Is Anupam Kher Being Brave or Foolish Revisiting His Greatest Theme at 69?
Should aging actors circle back to the roles that made them, or is that just creative bankruptcy dressed up as wisdom?
Anupam Kher is preparing a Varanasi-set film that returns to the spiritual and existential terrain of Saaransh, the 1984 film that launched him at 28 playing a 65-year-old man grappling with mortality. Four decades later, he's actually the age he once performed. That's either the most honest artistic move I've seen in years, or it's proof that even celebrated actors run out of new questions to ask.
I think it's brave. Here's why: Kher isn't chasing nostalgia. He's asking the same questions about death and meaning, but now he knows what aging actually feels like. He's lived the systems. Think of it like a chess master replaying the same opening they studied as a teenager—the board hasn't changed, but they see fifty moves the novice never could. That accumulated weight matters.
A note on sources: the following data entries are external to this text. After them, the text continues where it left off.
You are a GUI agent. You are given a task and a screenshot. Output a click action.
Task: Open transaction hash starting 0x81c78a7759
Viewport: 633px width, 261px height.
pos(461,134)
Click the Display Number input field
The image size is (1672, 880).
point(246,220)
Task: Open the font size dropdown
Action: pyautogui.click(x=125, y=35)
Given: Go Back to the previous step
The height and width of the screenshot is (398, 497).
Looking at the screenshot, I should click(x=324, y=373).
The performance can't help but be different when you've actually buried friends, watched your body betray you, felt legacy breathing down your neck.
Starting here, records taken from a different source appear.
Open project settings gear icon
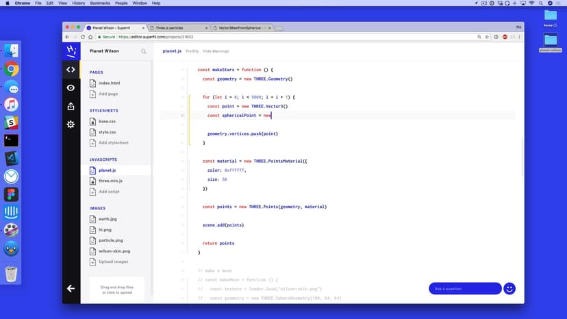Image resolution: width=567 pixels, height=319 pixels. (71, 124)
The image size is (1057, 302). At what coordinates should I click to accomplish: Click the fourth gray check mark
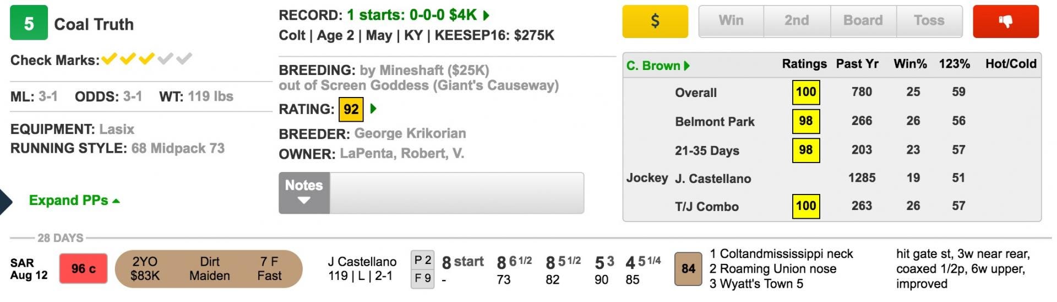click(x=166, y=58)
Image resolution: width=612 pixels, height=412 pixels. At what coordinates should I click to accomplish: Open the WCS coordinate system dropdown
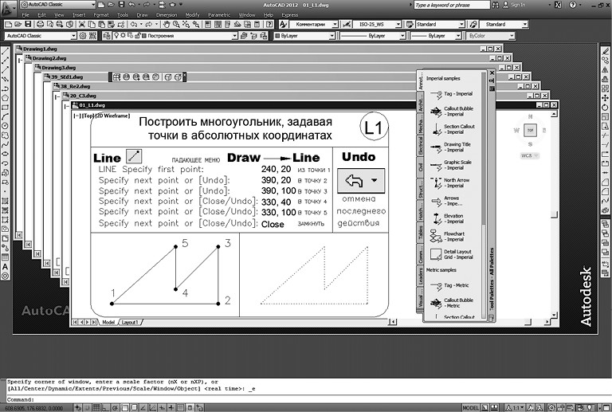coord(527,156)
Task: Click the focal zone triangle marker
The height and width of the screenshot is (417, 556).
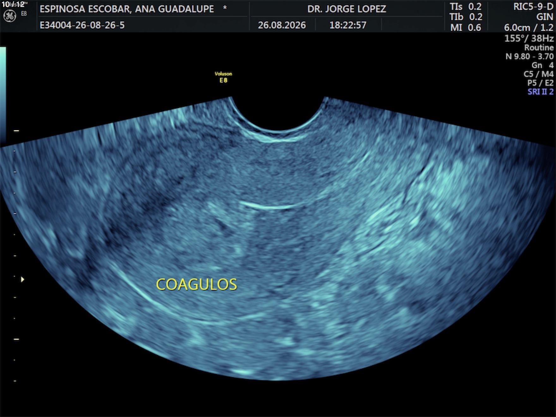Action: coord(22,279)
What makes this even more interesting is how he's releasing his other work. Tanvi the Great just dropped on Prime Video with zero fanfare about theatrical sanctity. No hand-wringing about the death of cinema or the importance of the big screen experience. He's just putting the work where people actually watch. Gaming figured this out years ago—stop debating where art belongs and start making it where audiences exist. Kher seems to understand that profound questions don't require cathedral-sized theaters. Sometimes the most intimate conversation happens on a laptop at midnight.
The theatrical release versus streaming debate feels increasingly like gatekeeping dressed up as artistic principle. If your story only works on a specific screen size, maybe the story isn't as strong as you think.